▲ | abelanger a day ago | |||||||
I'm not sure of the exact threshold, but the pathological case seemed to be (1) many tasks in the backlog, (2) many workers, (3) workers long-polling the task tables at approximately the same time. This would consistently lead to very high spikes in CPU and result in a runaway deterioration on the database, since high CPU leads to slower queries and more contention, which leads to higher connection overhead, which leads to higher CPU, and so on. There are a few threads online which documented very similar behavior, for example: https://postgrespro.com/list/thread-id/2505440. Those other points are mostly unrelated to the core queue, and more related to helper tables for monitoring, tracking task statuses, etc.
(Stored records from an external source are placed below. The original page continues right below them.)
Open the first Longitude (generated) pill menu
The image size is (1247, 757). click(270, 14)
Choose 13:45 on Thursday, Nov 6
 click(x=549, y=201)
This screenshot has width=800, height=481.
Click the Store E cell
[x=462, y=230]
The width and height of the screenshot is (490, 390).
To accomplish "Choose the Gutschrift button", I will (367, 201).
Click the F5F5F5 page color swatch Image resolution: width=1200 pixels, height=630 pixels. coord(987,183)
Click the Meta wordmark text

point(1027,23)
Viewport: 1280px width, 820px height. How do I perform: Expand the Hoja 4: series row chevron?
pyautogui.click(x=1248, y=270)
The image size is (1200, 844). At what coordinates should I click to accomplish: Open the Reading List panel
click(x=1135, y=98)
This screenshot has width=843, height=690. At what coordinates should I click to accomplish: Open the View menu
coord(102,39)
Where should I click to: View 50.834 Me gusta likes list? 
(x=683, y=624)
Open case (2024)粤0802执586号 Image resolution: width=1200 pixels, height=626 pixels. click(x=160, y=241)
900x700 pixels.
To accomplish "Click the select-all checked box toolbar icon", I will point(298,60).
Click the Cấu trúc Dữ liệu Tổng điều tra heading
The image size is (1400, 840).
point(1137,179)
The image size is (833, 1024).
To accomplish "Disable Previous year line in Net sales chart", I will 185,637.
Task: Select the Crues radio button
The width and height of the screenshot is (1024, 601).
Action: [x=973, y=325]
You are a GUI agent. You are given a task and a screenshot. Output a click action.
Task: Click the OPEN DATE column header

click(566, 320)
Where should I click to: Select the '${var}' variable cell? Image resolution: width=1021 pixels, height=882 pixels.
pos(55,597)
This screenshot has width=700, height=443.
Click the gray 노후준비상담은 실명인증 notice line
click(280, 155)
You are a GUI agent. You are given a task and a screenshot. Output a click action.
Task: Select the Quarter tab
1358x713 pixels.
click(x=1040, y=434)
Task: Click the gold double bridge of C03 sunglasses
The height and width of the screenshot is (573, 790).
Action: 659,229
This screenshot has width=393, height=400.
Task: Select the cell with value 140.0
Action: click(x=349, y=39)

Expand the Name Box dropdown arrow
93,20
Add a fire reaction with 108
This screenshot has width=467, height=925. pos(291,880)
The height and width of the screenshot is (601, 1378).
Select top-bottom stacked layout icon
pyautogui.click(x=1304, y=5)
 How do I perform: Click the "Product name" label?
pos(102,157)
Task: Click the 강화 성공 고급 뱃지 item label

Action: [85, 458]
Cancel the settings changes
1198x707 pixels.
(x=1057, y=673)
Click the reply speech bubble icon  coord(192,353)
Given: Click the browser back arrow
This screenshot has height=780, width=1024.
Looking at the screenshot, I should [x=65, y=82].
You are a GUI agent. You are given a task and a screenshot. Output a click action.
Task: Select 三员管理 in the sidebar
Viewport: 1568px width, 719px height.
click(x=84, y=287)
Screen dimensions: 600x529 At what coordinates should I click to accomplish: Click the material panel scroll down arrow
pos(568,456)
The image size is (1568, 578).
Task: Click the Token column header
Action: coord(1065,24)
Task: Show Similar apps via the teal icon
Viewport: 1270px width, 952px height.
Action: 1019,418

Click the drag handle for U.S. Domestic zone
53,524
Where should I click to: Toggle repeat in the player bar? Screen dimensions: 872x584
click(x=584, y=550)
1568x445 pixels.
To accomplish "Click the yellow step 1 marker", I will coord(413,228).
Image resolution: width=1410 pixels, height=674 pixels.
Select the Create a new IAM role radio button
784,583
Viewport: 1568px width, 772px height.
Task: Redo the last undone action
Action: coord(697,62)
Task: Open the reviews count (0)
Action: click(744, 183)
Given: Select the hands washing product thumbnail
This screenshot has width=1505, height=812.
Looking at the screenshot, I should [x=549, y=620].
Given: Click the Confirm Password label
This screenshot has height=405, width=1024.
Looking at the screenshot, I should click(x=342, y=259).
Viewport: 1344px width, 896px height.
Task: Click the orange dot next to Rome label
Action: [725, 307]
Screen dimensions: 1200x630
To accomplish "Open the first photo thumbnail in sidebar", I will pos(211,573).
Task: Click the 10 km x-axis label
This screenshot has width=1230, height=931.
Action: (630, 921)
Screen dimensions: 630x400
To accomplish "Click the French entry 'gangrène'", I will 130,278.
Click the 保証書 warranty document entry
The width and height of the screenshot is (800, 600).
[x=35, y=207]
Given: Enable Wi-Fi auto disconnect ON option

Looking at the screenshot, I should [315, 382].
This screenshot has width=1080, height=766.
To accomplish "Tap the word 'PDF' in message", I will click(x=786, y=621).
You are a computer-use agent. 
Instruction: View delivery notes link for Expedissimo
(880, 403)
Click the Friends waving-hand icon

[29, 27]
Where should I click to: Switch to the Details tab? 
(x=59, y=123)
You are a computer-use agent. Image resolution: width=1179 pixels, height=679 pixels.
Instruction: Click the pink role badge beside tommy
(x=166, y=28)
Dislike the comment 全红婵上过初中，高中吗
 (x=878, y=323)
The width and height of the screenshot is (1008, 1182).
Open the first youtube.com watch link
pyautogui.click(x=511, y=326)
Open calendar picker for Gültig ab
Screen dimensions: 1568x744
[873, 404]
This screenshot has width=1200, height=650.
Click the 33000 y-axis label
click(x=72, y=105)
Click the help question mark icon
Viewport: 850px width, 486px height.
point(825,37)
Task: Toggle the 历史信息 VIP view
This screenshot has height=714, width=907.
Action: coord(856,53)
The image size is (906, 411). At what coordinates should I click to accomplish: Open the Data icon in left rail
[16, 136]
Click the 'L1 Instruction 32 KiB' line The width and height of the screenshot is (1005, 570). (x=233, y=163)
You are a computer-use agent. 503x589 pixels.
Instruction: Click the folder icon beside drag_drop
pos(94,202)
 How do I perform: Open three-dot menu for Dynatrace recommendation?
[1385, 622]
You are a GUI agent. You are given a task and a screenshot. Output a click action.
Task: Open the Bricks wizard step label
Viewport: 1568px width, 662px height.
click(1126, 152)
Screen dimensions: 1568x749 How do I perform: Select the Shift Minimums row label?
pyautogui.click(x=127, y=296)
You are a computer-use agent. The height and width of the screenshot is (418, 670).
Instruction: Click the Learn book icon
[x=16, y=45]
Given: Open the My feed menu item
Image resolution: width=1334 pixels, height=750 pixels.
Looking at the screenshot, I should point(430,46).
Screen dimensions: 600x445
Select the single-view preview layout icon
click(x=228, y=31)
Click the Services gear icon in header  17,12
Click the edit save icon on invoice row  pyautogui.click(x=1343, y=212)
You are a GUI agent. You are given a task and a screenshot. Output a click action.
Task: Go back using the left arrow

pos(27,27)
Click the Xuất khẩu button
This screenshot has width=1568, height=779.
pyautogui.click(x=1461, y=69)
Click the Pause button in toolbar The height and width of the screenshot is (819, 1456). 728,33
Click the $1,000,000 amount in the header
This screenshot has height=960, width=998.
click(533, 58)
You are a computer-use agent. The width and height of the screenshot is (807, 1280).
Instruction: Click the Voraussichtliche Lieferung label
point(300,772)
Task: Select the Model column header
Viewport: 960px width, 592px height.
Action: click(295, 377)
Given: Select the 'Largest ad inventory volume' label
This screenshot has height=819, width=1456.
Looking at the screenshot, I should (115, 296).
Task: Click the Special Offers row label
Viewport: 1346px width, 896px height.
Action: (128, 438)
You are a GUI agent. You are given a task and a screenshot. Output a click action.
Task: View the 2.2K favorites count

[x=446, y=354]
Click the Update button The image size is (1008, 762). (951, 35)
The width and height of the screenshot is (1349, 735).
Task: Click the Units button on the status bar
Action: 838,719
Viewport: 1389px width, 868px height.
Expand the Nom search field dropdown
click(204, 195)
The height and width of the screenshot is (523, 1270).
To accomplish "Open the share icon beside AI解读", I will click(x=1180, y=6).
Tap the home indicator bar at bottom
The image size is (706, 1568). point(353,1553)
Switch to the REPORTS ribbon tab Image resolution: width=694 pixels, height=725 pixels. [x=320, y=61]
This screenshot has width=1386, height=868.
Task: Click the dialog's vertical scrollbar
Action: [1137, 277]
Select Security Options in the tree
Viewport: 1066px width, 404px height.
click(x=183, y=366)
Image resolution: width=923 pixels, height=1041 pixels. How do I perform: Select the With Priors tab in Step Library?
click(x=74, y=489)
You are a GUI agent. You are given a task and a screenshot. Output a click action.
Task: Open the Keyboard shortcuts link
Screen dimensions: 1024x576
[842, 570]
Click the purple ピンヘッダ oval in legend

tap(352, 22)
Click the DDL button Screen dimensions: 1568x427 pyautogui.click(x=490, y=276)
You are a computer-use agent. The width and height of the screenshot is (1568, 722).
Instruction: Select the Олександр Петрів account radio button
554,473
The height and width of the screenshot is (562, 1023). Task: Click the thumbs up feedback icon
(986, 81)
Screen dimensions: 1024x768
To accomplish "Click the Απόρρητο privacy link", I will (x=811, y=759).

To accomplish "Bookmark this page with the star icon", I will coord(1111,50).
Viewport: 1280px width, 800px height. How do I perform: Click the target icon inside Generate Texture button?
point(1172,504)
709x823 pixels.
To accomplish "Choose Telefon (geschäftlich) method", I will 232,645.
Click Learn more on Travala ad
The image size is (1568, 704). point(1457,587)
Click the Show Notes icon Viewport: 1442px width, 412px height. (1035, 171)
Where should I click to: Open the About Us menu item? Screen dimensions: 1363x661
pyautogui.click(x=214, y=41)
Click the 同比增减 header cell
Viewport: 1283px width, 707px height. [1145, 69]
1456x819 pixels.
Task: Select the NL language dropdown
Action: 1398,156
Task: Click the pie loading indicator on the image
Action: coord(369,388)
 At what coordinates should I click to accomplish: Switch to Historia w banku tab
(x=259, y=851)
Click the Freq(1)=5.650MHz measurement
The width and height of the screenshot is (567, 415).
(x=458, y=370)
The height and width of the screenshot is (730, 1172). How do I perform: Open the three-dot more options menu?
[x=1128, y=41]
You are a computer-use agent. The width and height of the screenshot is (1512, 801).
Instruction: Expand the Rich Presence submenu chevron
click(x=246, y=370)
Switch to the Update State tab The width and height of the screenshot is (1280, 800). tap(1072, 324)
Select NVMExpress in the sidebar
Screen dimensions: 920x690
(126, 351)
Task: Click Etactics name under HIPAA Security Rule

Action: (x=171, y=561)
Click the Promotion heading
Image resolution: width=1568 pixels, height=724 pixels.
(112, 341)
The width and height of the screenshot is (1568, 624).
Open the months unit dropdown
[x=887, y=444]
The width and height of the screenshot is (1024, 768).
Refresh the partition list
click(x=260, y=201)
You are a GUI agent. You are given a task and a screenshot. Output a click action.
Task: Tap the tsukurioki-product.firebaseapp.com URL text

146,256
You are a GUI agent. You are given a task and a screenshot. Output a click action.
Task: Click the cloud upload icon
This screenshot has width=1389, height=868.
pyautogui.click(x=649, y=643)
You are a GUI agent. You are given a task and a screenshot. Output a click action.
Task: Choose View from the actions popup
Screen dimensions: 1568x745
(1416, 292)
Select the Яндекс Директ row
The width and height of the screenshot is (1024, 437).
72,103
But it was important to optimize these tables because unrelated spikes on other tables in the database could start getting us into a deteriorated state as well. To be more specific about the solutions here: > buffered reads and writes To run a task through the system, we need to write the task itself, write the instance of that retry of the count to the queue, write an event that the task has been queued, started, completed | failed, etc. Generally one task will correspond to many writes along the way, not all of which need to be extremely latency sensitive. So we started buffering items coming from our internal queues and flushing them once every 10ms, which helped considerably. > switching all high-volume tables to use identity columns We originally had combined some of our workflow tables with our monitoring tables -- this table was called `WorkflowRun` and it was used for both concurrency queues and queried when serving the API. This table used a UUID as the primary key, because we wanted UUIDs over the API instead of auto-incrementing IDs. The UUIDs caused some headaches down the line when trying to delete batches of data and prevent index bloat. | ||||||||
▲ | chaz6 9 hours ago | parent | next [-] | |||||||
Out of interest, did you try changing the value of commit_delay? This parameter allows multiple transactions to be written together under heavy load. | ||||||||
| ||||||||
▲ | diarrhea 18 hours ago | parent | prev [-] | |||||||
Thank you! Very insightful, especially the forum link and the observation around UUIDs bloating indexes. |